# TO BE DONE
List every line of the records below that contains the word "button". Matches must have the same case.

# PROVIDED MATERIAL
============================================================

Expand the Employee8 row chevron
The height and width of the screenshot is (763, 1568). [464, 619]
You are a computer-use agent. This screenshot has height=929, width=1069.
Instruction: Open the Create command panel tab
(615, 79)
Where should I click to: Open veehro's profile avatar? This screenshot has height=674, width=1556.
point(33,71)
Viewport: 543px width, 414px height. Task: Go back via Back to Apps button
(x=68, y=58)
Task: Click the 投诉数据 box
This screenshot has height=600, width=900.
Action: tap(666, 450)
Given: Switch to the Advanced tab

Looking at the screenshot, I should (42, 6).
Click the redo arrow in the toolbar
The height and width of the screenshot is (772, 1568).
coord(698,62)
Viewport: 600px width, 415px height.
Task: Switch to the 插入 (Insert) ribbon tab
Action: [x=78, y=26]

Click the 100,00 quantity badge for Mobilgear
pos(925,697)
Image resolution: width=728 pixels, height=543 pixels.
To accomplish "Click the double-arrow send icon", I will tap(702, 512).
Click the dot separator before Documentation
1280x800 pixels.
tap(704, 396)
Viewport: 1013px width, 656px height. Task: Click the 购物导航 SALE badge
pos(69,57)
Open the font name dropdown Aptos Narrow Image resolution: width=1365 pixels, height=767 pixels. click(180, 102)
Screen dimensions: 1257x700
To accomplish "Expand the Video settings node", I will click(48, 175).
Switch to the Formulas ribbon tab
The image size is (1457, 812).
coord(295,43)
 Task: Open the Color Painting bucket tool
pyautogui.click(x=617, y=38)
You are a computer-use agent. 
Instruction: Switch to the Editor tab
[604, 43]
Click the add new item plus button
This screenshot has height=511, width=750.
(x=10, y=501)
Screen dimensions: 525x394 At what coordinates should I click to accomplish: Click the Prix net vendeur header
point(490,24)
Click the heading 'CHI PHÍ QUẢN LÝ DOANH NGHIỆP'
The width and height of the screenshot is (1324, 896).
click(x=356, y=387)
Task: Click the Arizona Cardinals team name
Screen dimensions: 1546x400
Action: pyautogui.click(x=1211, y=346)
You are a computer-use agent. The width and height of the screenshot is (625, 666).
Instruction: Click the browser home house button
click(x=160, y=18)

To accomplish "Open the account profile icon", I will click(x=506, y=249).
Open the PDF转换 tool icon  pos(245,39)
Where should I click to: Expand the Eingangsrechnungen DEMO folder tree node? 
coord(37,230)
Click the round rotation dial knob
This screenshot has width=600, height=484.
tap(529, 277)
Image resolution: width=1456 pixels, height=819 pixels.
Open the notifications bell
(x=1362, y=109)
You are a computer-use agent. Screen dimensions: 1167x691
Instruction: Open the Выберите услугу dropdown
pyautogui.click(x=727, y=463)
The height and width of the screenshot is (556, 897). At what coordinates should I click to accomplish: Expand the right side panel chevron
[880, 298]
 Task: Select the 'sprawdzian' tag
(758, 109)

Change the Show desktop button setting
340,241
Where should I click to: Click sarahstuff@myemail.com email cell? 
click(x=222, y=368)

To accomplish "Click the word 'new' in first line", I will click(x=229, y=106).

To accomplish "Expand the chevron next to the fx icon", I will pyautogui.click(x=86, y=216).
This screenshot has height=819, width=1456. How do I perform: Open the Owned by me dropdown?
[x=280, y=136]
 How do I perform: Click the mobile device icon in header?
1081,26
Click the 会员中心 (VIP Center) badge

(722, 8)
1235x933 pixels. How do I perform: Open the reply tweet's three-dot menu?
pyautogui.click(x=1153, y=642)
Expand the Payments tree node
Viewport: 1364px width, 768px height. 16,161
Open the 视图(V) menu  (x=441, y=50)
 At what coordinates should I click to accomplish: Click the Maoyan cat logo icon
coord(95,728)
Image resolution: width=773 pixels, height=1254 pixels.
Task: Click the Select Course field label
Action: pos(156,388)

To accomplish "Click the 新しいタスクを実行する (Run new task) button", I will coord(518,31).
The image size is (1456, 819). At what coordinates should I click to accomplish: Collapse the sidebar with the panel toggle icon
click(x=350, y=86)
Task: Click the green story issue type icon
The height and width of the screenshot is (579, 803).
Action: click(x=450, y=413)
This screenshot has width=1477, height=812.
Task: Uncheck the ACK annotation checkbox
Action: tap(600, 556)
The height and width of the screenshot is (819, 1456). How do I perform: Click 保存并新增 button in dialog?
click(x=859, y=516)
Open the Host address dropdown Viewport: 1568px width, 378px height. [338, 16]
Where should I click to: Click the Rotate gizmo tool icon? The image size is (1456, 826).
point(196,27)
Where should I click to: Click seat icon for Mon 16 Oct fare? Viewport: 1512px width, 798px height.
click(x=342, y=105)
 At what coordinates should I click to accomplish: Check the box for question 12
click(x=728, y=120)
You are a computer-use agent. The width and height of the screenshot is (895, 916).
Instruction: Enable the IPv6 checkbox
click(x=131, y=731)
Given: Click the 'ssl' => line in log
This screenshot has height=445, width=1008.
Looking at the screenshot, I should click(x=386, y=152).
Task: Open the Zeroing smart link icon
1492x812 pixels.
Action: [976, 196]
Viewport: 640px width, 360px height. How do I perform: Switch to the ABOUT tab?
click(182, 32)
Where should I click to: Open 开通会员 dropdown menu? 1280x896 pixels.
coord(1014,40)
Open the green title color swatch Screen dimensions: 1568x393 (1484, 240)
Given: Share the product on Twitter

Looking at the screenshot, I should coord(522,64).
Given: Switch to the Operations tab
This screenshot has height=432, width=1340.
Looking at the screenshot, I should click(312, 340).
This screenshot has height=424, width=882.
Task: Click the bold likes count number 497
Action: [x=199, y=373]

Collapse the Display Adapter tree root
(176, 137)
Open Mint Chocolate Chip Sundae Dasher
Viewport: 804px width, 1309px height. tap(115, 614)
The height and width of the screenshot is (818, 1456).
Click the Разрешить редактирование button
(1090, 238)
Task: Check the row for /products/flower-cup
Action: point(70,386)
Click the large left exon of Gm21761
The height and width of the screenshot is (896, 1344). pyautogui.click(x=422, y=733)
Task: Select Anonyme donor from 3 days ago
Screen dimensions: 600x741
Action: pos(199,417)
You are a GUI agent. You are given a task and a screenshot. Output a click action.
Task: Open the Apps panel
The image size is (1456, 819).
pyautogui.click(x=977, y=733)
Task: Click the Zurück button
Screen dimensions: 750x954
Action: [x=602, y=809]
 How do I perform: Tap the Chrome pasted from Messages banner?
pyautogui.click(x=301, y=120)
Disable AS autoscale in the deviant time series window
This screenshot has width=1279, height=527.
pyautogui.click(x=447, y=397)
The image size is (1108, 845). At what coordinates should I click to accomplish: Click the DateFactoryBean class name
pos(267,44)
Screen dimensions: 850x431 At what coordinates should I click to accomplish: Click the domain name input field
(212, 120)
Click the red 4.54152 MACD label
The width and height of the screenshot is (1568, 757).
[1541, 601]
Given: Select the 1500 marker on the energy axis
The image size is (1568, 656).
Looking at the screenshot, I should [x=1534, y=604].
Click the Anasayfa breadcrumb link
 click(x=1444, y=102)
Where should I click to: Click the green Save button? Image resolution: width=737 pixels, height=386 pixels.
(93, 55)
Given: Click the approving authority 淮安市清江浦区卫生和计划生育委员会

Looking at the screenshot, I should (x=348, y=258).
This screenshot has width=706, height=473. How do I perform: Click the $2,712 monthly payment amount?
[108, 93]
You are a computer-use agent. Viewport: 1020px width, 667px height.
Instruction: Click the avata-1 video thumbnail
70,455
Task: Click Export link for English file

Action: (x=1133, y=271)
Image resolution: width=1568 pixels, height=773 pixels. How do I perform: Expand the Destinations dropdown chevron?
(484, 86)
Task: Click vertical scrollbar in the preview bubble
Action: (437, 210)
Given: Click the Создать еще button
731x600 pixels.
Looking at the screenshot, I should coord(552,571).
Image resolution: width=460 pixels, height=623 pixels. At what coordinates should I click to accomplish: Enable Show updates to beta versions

============================================================

# COMPLETE RESPONSE
Viewport: 543px width, 414px height. Task: Go back via Back to Apps button
Click the add new item plus button
Instruction: Click the browser home house button
Change the Show desktop button setting
To accomplish "Click the 新しいタスクを実行する (Run new task) button", I will coord(518,31).
The height and width of the screenshot is (819, 1456). How do I perform: Click 保存并新增 button in dialog?
Click the Разрешить редактирование button
Task: Click the Zurück button
Where should I click to: Click the green Save button? Image resolution: width=737 pixels, height=386 pixels.
Given: Click the Создать еще button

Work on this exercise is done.